En parallèle des marketplaces et de l’axe client-revendeur, certaines marques réorganisent leurs boutiques afin de créer des corners «occasion».  Fnac-Darty dispose ainsi d’un espace dédié où les clients peuvent y trouver des articles reconditionnés. Decathlon a su faire de son trocathlon, un espace où les consommateurs peuvent trouver des articles de leur marque préférée. Plus atypique aussi, Pimkie vient de lancer un espace de seconde main dédié à la revente d’article au kilo. Ce programme étonne par son esprit «friperie» mais également par le fait que la marque propose des articles de toute provenance et non pas seulement ceux qu’elle a pu produire par le passé. Ikea a, quant à elle, ouvert plus qu’un corner.

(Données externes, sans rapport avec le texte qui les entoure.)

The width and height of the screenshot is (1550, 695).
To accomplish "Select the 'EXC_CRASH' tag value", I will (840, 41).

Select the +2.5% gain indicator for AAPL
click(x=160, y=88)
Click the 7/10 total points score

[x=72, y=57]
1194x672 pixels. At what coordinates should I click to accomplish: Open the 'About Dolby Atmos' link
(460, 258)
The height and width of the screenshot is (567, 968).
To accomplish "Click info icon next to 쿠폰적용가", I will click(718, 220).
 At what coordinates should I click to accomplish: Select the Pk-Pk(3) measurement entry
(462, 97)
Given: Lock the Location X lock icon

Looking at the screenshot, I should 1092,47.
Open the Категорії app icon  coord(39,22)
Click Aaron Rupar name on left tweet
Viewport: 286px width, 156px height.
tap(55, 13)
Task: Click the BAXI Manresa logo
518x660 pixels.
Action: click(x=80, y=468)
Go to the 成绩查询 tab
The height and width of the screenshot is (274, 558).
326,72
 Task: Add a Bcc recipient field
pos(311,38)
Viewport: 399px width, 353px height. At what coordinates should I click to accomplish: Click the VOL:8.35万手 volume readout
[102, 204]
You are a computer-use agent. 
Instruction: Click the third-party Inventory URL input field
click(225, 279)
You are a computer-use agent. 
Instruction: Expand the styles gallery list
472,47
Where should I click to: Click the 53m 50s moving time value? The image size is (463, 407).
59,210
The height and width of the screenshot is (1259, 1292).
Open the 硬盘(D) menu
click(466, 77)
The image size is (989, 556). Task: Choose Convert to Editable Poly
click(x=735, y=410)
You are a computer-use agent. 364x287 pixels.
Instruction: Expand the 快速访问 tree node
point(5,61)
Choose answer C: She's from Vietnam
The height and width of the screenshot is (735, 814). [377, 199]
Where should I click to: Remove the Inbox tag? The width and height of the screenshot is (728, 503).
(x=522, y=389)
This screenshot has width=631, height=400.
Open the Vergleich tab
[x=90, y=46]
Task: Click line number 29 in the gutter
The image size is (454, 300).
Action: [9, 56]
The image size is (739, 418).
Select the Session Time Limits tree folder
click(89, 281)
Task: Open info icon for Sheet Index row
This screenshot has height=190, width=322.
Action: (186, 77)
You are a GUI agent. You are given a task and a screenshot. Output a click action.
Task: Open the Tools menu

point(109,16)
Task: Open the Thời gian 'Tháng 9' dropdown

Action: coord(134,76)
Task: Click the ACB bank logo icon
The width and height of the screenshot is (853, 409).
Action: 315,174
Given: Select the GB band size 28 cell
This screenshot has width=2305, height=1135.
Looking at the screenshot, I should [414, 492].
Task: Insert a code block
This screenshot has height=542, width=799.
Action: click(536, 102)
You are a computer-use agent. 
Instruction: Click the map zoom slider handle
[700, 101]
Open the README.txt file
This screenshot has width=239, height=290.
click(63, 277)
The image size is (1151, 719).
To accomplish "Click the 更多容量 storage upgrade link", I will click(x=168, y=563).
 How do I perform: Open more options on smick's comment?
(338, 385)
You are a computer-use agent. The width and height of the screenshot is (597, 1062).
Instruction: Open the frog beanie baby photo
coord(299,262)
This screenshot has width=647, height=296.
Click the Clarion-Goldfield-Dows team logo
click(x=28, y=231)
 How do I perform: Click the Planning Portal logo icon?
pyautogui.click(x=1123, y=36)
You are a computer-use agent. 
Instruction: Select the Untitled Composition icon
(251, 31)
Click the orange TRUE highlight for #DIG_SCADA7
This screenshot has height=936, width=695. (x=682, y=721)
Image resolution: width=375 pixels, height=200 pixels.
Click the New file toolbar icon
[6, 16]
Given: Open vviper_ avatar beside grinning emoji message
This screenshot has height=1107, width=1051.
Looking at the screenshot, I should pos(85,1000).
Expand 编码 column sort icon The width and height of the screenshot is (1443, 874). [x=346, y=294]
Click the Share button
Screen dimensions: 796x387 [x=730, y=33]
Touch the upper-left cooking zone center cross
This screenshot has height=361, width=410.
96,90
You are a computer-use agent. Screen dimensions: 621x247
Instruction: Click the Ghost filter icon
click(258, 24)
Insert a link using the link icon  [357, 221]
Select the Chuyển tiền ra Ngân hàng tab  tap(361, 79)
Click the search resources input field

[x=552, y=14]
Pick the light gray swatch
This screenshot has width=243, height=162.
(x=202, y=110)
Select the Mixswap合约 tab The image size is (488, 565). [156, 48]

En effet, fin 2020, une boutique a été ouverte: Eskilstuna, en Suède, entièrement dédiée à la vente de ses produits d’occasion remis à neuf.

Programme de fidélité

Enfin, de nombreux retailers notamment dans la mode proposent un programme «recycling». Dans le cadre de ces programmes, les clients sont invités à rapporter leurs vêtements usés ou tout simplement ceux qui trainent au fond de leur placard, en échange de quoi, ils bénéficient d’un bon d’achat. Des points de collecte à proximité des caisses ont ainsi vu le jour. H&M qui collecte des vêtements depuis 2013, en a même fait une collection et expose depuis l’automne dernier sa machine de recyclage, la «Looop», à Stockholm. D’autres marques ont aussi des produits «garantis à vie». En cas d’usure ou de dégradation, le client bénéficie d’une remise à neuf complète de son article plutôt que d’être incité à en acheter un neuf. JM Weston, célèbre chaussier de luxe propose notamment ce type de service. Par ailleurs, les entreprises de la mode et du textile sont sujettes à de vives critiques liées à la rotation effrénée des collections. Dès lors elles ont pris de nombreux engagements pour lutter contre la fast fashion, notamment avec la signature du Fashion Pact en 2019. Réunissant près de 150 marques, les objectifs sont de limiter les effets néfastes de leurs activités sur le climat, les océans et la biodiversité d’ici 2030 et 2050. Chaque année, un rapport d’étude et d’avancement est réalisé pour mesurer l’impact des actions entreprises.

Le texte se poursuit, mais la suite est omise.